About this task: The answer must be every line below that contains the string "will".

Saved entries
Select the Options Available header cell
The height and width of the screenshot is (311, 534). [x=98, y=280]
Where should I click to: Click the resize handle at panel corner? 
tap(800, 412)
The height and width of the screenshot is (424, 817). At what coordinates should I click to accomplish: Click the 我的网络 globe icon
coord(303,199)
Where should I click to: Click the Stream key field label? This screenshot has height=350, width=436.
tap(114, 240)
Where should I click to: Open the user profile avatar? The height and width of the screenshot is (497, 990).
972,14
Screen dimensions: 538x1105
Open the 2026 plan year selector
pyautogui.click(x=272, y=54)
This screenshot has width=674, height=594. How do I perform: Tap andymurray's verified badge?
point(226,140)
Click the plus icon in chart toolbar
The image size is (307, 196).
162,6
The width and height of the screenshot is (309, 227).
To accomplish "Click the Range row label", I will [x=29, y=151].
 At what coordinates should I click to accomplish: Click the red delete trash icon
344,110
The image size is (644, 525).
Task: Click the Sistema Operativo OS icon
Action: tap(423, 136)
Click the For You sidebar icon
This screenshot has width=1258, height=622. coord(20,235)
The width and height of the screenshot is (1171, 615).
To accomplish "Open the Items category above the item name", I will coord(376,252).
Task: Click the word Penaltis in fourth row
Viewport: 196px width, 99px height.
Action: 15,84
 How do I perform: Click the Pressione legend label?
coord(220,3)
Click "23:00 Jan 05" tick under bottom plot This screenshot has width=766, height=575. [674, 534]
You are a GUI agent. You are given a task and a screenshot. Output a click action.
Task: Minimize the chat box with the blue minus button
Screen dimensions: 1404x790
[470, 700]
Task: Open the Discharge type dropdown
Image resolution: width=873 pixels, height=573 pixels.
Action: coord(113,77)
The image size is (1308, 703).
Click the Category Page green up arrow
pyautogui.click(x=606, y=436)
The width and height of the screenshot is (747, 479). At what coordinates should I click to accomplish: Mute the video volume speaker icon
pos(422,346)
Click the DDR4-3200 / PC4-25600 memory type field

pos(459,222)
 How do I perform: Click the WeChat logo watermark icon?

Expected answer:
To accomplish "Click the Range row label", I will [x=29, y=151].
To accomplish "Open the Items category above the item name", I will coord(376,252).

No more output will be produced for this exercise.